TO DO ::
Reproduce each line from the records that holds "Switch".

DATA IN THIS EXERCISE ::
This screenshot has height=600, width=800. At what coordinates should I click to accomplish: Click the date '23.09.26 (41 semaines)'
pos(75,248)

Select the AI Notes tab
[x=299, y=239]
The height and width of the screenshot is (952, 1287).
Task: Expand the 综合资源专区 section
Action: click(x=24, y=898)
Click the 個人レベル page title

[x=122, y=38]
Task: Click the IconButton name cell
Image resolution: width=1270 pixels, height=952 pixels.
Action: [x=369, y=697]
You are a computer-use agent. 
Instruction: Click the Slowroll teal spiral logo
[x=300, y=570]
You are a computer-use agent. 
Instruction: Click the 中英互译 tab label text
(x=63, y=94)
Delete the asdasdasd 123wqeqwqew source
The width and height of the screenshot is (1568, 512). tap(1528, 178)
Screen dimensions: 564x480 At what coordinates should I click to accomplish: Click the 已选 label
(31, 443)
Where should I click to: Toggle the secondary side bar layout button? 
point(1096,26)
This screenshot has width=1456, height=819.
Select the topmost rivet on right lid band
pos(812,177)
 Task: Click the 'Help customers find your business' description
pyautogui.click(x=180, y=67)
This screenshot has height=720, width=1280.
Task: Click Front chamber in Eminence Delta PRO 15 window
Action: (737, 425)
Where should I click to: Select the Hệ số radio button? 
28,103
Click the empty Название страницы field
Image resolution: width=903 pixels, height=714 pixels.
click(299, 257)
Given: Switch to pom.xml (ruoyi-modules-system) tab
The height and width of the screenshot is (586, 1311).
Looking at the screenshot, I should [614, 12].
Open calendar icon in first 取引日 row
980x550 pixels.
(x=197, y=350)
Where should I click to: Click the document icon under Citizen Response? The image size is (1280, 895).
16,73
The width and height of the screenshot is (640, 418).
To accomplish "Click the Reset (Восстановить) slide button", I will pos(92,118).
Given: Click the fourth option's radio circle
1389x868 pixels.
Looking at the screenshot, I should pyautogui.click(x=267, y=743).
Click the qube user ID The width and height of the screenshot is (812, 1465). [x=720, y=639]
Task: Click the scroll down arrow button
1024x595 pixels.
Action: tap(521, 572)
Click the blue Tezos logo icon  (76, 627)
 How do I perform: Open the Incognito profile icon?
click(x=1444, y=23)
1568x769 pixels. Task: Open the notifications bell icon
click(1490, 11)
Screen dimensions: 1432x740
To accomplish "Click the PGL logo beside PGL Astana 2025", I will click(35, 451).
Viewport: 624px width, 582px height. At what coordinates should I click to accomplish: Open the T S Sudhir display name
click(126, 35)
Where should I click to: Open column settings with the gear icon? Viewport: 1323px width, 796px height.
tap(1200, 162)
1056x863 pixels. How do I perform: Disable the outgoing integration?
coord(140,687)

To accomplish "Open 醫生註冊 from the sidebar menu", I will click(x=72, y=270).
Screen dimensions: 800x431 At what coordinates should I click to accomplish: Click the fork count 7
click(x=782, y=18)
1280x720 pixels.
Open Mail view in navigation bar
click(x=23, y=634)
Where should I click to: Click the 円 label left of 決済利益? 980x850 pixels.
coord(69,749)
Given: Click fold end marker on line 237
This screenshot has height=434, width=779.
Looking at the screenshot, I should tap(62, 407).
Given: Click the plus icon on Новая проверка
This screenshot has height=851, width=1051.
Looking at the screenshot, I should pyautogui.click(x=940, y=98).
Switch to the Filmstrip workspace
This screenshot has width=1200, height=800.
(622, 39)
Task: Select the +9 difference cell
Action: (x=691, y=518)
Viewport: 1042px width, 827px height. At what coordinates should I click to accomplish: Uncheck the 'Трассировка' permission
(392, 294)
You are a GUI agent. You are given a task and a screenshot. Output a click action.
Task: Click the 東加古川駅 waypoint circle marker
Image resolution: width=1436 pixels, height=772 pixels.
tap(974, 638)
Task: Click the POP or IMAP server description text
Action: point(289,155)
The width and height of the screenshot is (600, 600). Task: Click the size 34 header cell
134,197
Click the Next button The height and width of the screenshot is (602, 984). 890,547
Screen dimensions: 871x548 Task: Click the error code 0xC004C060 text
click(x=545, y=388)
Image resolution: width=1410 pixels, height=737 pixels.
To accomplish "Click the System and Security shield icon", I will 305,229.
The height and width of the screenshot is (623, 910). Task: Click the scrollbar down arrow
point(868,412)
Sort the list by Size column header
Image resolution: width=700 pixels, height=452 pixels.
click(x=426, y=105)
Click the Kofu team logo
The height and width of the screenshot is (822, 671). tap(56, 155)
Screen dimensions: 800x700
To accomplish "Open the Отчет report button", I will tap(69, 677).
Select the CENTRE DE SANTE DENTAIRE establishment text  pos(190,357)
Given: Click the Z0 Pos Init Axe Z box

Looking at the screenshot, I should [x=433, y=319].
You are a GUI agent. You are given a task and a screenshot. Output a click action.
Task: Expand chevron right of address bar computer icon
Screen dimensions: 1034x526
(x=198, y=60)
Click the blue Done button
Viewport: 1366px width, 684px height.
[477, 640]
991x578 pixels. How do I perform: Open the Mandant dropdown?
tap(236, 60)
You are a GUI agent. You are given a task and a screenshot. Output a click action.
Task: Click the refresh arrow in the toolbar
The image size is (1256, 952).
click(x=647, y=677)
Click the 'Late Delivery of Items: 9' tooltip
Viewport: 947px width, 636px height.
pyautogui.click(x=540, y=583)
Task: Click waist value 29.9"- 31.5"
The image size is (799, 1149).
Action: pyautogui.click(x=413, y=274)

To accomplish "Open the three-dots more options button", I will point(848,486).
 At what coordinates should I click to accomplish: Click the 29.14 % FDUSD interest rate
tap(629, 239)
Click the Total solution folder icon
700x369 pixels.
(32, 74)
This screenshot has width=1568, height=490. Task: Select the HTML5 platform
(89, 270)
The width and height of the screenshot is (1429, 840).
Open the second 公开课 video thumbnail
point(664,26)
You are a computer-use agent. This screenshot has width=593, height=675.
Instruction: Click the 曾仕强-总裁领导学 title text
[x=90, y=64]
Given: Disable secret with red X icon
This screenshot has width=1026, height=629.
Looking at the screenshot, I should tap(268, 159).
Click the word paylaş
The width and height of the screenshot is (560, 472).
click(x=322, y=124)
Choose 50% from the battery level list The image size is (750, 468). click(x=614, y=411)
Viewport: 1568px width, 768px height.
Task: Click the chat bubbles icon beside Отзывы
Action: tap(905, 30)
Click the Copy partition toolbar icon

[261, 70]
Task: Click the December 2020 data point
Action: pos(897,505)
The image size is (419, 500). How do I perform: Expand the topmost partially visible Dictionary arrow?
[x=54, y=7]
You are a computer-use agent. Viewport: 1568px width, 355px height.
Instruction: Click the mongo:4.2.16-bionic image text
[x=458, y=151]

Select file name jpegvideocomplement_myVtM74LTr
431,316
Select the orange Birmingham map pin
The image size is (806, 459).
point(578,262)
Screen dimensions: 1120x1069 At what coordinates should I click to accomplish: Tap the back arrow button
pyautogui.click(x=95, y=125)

ANSWER TO THIS EXERCISE ::
Given: Switch to pom.xml (ruoyi-modules-system) tab
Switch to the Filmstrip workspace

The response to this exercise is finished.